The Bishop of Kraków, Zbigniew Oleśnicki, opposes this support and try to prevent war.
Casimir asks the Prussian Confederation for a more formal petition.
The Secret Council of the Prussian Confederation sends a formal act of disobedience to the Grand Master on February 14, 1454.
Two days later, the confederacy starts its rebellion and soon almost all Prussia, except for Marienburg, Stuhm (Sztum), and …
The confederacy sends an official delegation to Poland, headed by Johannes von Baysen, on February 10, 1454.
The delegates, in Kraków by February 20, have asked Casimir to bring Prussia into the Polish kingdom.
After negotiating the exact conditions of incorporation, the king agrees and delegates of the Prussian Confederation pledge allegiance to Casimir on March 6, 1454.
On the same day, the king agrees to all the conditions of the Prussian delegates—for instance, Thorn has demanded the destruction of the Polish city of Nieszawa—giving wide privileges to the Prussian cities and nobility.
Three days later, Johannes von Baysen is named as the first governor of Prussia.
Casimir marries Elisabeth of Austria, daughter of the late King of the Romans Albert II of Habsburg by his late wife Elisabeth of Bohemia, on March 10.
Her distant relative Frederick of Habsburg, who became Holy Roman Emperor in 1452, will reign as Frederick III until after Casimir's own death.
The marriage strengthens the ties between the house of Jagiello and the sovereigns of Hungary-Bohemia and puts Casimir at odds with the Holy Roman Emperor through internal Habsburg rivalry.
Elisabeth's brother is King Ladislaus the Posthumous.
Capistrano has meanwhile found an ally in the Polish archbishop Zbigniev Olesniczki, who urges Casimir IV Jagellon, grand duke of Lithuania and king of Poland, to abolish the privileges that had been granted to the Jews in 1447.
In supporting Olesniczki's demand, Capistrano threatens the king, in case of resistance, with horrible sufferings in hell, and predicts great misfortune to the country.
The king at first refuses to comply; but when the Polish army is defeated in September, 1454, at Chojnice in the war with the Teutonic Knights (who are secretly assisted by the pope and the Polish Church), and the clergy announces that God has punished the country because of the king's negligence of the Church and for his protection of the Jews, Casimir yields and revokes the privileges which the latter had enjoyed.
This leads to persecutions of the Jews in many Polish towns.
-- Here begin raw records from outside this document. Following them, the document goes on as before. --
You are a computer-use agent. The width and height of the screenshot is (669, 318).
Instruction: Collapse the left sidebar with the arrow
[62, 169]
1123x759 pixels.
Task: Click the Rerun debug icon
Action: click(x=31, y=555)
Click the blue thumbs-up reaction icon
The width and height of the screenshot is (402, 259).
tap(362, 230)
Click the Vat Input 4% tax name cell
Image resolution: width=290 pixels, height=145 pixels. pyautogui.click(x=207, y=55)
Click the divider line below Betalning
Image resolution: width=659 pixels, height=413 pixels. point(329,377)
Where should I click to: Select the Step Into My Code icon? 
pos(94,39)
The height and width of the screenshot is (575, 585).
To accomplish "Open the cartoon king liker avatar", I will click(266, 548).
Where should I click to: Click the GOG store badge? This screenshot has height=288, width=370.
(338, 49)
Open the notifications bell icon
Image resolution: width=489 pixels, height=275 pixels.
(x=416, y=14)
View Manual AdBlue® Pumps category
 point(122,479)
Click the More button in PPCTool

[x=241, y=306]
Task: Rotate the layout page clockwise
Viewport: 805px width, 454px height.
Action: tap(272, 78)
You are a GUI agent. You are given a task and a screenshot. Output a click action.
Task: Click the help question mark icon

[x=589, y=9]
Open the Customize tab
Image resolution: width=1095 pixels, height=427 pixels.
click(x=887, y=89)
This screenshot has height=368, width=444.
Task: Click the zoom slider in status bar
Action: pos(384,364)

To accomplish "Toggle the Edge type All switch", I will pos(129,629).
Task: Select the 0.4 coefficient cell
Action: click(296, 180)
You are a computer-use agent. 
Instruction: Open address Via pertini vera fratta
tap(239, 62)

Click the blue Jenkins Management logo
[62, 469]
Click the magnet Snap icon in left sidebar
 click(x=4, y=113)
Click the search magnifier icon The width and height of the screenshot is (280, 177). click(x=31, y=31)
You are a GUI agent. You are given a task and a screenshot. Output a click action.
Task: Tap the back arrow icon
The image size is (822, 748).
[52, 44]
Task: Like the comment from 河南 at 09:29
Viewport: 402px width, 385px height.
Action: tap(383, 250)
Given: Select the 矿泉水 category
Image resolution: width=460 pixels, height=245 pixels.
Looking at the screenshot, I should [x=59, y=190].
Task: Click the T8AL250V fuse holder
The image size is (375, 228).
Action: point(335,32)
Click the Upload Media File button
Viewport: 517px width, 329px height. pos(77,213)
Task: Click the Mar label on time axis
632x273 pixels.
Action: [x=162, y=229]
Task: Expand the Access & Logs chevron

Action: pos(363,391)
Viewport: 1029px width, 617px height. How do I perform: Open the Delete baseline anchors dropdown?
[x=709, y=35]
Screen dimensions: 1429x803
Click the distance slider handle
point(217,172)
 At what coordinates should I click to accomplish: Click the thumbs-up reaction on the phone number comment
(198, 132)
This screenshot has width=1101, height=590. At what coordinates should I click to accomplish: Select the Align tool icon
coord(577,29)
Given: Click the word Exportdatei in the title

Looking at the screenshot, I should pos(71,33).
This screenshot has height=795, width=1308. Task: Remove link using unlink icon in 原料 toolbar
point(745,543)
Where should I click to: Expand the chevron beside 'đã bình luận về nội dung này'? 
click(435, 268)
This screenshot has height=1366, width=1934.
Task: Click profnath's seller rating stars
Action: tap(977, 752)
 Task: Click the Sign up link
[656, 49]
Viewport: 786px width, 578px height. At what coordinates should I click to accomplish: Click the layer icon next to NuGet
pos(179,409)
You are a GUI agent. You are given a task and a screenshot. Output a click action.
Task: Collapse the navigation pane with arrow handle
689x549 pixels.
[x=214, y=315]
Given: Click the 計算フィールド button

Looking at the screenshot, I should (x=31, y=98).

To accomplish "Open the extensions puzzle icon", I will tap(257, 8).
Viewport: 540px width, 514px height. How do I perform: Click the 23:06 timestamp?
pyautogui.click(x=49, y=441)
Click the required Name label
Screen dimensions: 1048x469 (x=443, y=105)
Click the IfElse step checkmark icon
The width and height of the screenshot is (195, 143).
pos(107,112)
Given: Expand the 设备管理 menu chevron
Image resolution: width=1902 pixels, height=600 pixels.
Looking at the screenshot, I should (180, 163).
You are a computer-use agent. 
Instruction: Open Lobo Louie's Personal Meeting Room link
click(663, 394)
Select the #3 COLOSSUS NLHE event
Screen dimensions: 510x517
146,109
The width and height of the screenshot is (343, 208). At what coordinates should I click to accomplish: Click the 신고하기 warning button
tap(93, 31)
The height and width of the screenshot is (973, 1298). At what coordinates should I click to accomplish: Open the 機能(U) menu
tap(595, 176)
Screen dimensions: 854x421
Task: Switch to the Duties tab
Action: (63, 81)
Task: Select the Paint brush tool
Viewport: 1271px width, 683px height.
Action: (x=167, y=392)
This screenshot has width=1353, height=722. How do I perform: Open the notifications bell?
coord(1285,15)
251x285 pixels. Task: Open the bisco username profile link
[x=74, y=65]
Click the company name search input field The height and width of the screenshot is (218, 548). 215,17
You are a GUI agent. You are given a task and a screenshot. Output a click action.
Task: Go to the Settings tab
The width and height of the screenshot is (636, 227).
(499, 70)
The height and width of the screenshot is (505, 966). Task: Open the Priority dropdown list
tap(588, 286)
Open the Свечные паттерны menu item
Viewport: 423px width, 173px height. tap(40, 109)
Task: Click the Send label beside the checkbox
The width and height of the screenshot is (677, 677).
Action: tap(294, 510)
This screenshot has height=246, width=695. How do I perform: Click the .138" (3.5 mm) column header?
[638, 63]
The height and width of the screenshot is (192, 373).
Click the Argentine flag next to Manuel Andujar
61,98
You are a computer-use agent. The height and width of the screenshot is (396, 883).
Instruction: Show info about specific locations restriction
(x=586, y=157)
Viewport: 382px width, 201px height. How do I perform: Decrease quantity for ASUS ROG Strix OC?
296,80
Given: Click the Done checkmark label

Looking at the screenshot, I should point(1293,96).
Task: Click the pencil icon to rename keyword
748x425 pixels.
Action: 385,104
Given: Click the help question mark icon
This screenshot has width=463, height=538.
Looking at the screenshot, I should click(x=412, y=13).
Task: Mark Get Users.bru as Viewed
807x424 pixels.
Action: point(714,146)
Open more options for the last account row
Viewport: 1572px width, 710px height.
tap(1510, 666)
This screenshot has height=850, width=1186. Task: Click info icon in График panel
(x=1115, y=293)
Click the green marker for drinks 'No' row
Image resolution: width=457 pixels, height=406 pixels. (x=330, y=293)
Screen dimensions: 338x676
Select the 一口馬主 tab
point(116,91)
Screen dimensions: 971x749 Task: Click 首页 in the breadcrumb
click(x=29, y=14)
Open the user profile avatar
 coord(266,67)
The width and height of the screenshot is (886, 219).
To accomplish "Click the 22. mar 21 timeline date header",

Brandenburg had pawned the Neumark to the Teutonic Knights in 1402, and it had passed completely under their control in 1429, although the Order neglected the region as well.
After the Teutonic Knights' defeat in the Battle of Grunwald (Tannenberg) in 1410, the future Grand Master Michael Küchmeister von Sternberg had used the Neumark as a staging ground for an army of German and Hungarian mercenaries which he later used against the forces of King Władysław II Jagiełło of Poland.
This had allowed the Order to retain much of its territory in the First Peace of Thorn in 1411.
The Knights' mismanagement leads in 1454/1455 to their pawning of the Neumark back to Brandenburg, by now led by Elector Frederick II of the Hohenzollern dynasty (Treaties of Cölln and Mewe).